Uma Diferença que Adia
Tem
palavras que parecem nascer para escorregar. Você acha que entendeu — e, no
instante seguinte, já não tem tanta certeza. Différance é exatamente
esse tipo de palavra. E não é por acaso: Jacques Derrida a inventou
justamente para escapar da captura fácil do sentido.
Uma
diferença que adia
À
primeira vista, “différance” parece só uma variação de “différence” (diferença,
em francês). Mas Derrida troca uma letra — o e pelo a — e cria um
curto-circuito silencioso:
quando falamos, as duas soam iguais. A diferença só aparece na escrita.
E aí já
começa o jogo.
“Différance”
carrega dois movimentos ao mesmo tempo:
- diferir (ser diferente de
algo)
- adiar (postergar, nunca chegar
completamente)
Ou seja,
o sentido de uma coisa nunca está totalmente presente.
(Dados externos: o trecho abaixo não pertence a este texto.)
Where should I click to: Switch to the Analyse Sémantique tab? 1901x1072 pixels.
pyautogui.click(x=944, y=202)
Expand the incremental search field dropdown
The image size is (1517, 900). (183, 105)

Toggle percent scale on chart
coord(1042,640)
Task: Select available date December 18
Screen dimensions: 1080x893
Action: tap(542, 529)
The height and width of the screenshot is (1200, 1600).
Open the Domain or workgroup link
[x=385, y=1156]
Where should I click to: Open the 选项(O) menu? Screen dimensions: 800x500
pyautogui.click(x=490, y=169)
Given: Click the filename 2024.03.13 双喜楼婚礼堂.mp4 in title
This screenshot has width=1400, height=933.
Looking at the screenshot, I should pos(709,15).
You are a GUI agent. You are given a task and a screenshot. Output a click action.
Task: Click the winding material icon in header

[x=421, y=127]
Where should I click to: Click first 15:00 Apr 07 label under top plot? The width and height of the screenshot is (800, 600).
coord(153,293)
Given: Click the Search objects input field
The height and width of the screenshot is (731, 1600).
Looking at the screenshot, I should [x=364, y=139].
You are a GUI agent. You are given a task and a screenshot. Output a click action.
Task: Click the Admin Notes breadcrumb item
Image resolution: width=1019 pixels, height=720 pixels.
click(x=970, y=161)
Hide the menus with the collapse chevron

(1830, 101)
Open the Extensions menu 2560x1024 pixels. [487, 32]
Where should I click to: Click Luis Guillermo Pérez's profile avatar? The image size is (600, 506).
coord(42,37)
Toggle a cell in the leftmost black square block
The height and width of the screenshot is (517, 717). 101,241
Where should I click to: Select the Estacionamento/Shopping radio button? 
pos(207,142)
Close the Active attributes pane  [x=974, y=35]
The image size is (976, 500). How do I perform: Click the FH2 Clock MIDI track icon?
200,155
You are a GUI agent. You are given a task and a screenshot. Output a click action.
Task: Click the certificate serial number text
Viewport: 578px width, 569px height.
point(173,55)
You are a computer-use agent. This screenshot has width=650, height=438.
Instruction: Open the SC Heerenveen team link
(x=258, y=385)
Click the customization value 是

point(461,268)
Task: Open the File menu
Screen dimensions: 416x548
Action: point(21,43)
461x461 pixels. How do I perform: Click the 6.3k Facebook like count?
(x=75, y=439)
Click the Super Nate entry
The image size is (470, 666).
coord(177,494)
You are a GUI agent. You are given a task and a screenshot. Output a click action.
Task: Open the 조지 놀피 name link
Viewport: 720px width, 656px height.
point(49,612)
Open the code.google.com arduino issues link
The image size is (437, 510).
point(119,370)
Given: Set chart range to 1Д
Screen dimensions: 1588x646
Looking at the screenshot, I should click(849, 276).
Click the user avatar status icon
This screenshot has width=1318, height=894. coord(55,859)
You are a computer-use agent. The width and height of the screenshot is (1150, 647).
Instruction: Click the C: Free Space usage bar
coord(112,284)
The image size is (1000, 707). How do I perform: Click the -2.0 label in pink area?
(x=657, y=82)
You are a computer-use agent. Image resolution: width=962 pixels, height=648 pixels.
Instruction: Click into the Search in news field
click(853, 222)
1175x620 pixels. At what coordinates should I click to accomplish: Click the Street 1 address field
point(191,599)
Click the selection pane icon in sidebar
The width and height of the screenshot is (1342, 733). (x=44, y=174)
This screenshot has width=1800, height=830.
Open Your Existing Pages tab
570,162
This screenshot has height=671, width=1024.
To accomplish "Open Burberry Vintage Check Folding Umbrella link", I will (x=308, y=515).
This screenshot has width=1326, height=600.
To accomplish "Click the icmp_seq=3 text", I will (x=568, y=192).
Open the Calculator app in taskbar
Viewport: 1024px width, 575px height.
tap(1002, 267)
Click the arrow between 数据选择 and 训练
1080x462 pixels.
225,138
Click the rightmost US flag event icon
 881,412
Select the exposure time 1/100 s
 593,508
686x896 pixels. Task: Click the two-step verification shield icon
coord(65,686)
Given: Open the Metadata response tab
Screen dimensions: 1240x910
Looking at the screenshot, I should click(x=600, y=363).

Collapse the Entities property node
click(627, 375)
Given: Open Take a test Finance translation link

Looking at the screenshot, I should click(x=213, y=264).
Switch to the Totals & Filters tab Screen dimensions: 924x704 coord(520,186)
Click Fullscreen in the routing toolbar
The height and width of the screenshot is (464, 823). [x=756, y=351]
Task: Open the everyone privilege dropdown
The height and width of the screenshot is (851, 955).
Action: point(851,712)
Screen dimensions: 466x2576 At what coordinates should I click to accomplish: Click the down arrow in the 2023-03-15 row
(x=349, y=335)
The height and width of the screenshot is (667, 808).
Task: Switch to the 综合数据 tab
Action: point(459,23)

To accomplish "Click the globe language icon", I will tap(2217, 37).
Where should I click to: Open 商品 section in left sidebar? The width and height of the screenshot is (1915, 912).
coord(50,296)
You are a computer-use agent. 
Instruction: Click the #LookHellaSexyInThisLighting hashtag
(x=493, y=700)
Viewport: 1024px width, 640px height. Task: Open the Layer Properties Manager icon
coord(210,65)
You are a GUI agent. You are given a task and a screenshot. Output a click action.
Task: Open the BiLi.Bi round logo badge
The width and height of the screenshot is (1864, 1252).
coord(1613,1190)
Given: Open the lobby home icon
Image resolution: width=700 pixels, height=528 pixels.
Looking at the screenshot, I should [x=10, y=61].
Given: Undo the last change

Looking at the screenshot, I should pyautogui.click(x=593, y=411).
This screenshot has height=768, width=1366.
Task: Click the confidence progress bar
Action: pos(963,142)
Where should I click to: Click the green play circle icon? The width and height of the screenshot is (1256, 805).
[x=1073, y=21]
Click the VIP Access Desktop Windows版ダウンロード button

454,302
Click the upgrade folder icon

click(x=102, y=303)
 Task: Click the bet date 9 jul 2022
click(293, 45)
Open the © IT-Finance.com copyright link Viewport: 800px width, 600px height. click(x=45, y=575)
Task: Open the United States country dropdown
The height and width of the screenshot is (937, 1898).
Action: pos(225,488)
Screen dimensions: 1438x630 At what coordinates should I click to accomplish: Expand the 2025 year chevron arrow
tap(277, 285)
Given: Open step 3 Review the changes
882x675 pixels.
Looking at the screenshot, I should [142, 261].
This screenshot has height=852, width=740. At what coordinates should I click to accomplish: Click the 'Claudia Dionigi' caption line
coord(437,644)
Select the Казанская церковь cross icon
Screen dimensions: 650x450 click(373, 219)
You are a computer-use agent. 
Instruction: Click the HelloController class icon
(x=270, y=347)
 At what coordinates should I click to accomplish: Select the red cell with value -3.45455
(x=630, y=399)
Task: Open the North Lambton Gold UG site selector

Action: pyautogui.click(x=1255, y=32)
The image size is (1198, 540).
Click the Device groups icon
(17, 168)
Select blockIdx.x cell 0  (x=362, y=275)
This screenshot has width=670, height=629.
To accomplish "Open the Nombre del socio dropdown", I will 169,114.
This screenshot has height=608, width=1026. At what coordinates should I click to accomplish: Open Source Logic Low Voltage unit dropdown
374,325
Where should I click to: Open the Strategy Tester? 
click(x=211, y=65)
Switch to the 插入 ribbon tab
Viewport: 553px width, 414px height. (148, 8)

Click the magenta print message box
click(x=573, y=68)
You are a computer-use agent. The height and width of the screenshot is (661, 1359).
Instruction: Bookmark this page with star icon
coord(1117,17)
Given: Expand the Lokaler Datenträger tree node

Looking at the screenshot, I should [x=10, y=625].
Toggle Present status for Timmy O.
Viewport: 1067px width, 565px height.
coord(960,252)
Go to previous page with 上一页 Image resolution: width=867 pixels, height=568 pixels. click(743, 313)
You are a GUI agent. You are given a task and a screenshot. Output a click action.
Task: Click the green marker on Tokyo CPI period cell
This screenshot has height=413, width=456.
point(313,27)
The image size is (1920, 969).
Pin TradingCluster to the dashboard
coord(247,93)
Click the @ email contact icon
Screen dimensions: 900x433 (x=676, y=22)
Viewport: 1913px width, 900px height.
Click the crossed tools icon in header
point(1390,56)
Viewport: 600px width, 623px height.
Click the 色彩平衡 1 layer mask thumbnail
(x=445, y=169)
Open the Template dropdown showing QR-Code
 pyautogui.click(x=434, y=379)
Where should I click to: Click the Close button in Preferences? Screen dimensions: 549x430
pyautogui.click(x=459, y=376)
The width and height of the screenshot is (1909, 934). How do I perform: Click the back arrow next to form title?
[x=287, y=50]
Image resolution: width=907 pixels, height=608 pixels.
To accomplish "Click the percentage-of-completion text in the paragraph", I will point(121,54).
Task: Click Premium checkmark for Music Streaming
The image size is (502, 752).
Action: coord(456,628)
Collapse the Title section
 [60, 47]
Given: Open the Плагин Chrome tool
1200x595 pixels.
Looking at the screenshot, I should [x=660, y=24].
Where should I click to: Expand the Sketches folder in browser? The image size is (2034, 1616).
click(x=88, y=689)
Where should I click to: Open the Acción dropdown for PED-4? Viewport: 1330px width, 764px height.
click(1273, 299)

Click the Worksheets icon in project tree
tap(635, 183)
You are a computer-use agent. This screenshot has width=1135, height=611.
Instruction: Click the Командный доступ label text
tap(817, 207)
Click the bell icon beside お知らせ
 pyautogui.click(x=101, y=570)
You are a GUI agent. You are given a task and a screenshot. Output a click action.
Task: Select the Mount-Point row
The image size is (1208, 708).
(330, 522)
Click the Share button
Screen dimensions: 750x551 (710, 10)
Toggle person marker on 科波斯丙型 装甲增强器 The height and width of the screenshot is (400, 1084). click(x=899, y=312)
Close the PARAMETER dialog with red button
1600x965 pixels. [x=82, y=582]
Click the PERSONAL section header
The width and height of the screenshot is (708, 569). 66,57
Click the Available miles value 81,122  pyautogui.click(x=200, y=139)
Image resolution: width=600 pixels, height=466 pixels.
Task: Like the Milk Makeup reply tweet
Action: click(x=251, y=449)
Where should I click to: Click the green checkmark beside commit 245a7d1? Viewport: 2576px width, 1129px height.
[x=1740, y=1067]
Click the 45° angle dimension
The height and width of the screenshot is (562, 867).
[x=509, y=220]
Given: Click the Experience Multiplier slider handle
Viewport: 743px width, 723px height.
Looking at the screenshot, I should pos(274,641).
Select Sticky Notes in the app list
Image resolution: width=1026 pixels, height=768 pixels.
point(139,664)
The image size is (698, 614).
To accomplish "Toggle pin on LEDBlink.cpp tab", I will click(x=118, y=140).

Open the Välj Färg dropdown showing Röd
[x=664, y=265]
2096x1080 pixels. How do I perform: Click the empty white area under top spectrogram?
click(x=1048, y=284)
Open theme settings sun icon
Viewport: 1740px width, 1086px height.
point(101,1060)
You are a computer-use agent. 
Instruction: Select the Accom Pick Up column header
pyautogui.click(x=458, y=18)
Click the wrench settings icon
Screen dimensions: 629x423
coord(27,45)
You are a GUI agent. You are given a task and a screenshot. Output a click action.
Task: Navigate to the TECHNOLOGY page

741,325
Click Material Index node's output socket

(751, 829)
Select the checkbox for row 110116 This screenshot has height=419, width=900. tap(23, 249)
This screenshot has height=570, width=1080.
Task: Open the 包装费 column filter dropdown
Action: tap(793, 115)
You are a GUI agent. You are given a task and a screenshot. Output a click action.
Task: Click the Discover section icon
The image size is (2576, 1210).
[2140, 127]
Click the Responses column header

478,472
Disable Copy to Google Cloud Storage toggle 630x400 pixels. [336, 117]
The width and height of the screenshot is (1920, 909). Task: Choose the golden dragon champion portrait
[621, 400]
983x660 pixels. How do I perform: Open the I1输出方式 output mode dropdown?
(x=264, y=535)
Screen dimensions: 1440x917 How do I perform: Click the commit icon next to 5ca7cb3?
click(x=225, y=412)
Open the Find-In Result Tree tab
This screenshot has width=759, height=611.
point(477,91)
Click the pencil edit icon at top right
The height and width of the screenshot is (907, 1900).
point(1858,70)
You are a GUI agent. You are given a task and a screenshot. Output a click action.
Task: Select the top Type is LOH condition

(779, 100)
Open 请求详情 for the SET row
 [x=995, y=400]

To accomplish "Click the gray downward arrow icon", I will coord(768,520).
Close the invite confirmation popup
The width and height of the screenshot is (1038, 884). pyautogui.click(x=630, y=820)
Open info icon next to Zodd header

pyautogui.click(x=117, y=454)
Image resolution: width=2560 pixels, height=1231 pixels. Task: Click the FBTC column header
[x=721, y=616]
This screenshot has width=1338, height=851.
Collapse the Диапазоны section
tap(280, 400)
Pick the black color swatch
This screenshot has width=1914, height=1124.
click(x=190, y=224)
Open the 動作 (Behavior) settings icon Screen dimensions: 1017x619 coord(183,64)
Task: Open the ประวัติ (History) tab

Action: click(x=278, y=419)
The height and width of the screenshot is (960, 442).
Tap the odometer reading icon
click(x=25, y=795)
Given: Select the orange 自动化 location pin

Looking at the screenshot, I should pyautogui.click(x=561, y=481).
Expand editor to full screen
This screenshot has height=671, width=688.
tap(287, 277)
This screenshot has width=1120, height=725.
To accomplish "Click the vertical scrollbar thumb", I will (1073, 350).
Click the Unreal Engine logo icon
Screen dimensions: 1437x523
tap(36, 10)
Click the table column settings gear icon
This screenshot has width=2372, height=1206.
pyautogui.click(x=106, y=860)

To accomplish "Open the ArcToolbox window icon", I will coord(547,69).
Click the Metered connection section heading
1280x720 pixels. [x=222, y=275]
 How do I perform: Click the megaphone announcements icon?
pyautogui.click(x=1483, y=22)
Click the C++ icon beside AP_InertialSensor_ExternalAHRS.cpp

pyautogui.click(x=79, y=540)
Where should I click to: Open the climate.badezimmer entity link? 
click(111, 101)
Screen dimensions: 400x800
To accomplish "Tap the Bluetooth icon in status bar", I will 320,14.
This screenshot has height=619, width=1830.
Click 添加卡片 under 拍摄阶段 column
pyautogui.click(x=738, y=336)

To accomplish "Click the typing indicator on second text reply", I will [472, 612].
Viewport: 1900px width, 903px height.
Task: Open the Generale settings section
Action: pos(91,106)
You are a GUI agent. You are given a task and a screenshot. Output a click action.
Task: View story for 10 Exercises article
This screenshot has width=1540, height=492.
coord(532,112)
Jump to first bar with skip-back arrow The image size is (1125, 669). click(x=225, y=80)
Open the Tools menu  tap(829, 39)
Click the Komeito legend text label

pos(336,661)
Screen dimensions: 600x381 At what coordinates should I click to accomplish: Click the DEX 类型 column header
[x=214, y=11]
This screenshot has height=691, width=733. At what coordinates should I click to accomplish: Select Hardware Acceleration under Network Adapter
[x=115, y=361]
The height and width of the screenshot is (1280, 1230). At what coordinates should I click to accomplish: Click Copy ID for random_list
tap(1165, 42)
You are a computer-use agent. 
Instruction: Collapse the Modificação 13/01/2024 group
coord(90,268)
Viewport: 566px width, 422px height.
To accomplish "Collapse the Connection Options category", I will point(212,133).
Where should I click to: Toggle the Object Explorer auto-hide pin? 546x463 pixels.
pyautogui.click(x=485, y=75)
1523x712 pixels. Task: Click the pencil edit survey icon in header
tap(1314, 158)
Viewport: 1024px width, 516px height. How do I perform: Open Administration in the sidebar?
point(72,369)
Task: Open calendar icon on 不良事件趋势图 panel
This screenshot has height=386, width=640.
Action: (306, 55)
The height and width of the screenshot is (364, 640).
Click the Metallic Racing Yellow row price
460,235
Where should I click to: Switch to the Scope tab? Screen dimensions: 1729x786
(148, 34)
Ele depende de outras
coisas — e sempre chega um pouco atrasado.
O
sentido nunca está sozinho
Quando
você diz “casa”, parece uma palavra simples. Mas ela só faz sentido porque:
- não é “rua”
- não é “prédio”
- não é “abrigo improvisado”
O
significado nasce das diferenças.
E mais:
quando você pensa em “casa”, talvez venha:
- uma memória
- um cheiro
- uma sensação
Nada
disso está totalmente na palavra. O sentido é sempre um rastro — algo que
aponta para outras coisas.
É isso
que Derrida quer mostrar:
não
existe um significado puro, fixo, completamente presente.
O atraso
invisível
Mas não
é só diferença. É também adiamento.
Você
tenta explicar algo — e precisa de outras palavras.
Essas
palavras pedem outras…
E assim
por diante.
O
sentido nunca chega “de uma vez”. Ele está sempre em construção, sempre
escapando um pouco.
É como
tentar segurar água com a mão.
No
cotidiano (onde isso realmente importa)
Pense
numa conversa comum:
Alguém
diz: “Eu estou bem.”
Mas o
que é “bem”?
- Bem comparado a ontem?
- Bem no sentido físico?
- Ou só uma forma educada de encerrar o
assunto?
A
palavra está ali, mas o sentido real… desliza.
Ou
quando duas pessoas discutem:
- usam as mesmas palavras
- mas estão falando de coisas diferentes
A
différance está operando — silenciosa, inevitável.
Um eco
com Rorty
Curiosamente,
isso conversa com aquelas “orquídeas selvagens” de Richard Rorty.
Se o
sentido nunca é fixo, então:
- não existe uma linguagem perfeita que
capture quem somos
- não existe uma descrição final de nós mesmos
Sempre
sobra algo. Sempre escapa algo.
Talvez
seja aí que crescem nossas “orquídeas”: nesse espaço onde o significado falha,
onde a linguagem não dá conta.
Conclusão:
viver no entre
A
différance não é só um conceito técnico. É quase uma forma de ver o mundo.
Ela nos
ensina que:
- o sentido não está pronto
- a identidade não é fixa
- a comunicação nunca é completa
Mas isso
não é um defeito.
É o que
torna possível:
- reinterpretar
- reinventar
- continuar falando, mesmo sem garantias
No
fundo, viver é isso:
habitar
esse intervalo — onde as coisas nunca são totalmente o que parecem,
e justamente por isso… ainda podem se tornar outra coisa.